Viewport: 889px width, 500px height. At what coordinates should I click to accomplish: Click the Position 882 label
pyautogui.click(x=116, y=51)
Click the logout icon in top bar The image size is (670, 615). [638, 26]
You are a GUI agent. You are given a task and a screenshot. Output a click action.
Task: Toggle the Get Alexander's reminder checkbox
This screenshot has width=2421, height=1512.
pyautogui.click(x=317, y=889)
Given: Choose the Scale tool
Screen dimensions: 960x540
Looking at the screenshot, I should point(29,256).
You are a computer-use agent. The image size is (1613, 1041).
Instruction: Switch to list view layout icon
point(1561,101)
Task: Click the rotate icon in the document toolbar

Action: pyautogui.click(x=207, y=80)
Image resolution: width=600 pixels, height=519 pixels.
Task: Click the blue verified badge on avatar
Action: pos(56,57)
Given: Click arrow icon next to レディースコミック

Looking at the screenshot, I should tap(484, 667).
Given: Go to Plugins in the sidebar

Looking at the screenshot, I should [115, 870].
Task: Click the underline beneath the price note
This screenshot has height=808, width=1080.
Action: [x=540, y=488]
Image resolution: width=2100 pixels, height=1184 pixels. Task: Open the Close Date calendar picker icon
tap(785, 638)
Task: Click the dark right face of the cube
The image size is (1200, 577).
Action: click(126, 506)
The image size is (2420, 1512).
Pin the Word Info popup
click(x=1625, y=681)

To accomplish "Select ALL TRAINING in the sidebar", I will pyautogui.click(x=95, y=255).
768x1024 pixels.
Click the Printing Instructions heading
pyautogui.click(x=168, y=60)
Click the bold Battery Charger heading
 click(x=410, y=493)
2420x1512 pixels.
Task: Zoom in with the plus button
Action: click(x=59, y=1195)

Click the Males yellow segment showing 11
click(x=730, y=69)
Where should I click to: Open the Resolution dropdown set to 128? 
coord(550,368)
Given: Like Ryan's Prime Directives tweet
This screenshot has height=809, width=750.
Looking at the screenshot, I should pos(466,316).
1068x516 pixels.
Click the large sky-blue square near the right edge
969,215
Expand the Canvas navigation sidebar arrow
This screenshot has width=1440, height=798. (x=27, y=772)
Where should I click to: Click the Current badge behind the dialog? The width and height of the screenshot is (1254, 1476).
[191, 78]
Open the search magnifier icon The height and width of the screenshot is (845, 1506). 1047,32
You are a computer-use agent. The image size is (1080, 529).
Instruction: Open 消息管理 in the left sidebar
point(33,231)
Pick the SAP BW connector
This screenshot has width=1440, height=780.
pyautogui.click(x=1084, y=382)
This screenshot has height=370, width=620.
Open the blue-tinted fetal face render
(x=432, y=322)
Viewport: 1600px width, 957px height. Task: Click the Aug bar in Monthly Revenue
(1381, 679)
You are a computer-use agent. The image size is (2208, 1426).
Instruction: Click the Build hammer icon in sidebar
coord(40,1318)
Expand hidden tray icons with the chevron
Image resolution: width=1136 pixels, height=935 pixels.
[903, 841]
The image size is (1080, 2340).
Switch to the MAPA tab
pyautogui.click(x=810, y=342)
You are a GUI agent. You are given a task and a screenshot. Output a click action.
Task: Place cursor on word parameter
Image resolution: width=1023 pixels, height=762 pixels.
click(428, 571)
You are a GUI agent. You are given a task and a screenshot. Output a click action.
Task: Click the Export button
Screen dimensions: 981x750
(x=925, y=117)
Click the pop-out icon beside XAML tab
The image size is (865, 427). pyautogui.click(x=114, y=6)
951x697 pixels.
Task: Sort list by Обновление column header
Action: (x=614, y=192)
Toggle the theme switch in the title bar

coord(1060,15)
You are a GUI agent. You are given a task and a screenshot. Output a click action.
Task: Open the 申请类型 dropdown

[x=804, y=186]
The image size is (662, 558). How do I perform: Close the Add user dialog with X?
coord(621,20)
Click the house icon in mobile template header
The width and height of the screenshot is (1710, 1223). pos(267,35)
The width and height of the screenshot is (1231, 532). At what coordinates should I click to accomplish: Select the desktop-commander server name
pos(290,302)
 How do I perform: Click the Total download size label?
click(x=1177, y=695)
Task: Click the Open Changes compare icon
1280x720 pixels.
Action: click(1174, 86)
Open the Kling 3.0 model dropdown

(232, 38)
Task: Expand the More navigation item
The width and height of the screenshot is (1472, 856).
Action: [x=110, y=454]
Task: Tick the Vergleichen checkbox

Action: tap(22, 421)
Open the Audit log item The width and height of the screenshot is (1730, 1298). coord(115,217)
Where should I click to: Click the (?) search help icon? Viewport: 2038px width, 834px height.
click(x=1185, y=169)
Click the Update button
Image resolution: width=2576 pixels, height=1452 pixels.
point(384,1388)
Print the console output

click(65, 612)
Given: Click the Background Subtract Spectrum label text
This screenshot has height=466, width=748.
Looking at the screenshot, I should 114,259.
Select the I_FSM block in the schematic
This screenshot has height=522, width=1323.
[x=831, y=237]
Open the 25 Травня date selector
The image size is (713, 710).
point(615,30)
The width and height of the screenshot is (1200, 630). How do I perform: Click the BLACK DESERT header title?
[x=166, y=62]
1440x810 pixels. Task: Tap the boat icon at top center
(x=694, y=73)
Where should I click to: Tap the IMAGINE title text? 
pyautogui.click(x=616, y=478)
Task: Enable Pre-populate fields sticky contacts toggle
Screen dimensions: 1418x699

• _Aim_: Count the lines of the items above that contain the word "should". Give only the number.

• _Task response_: 11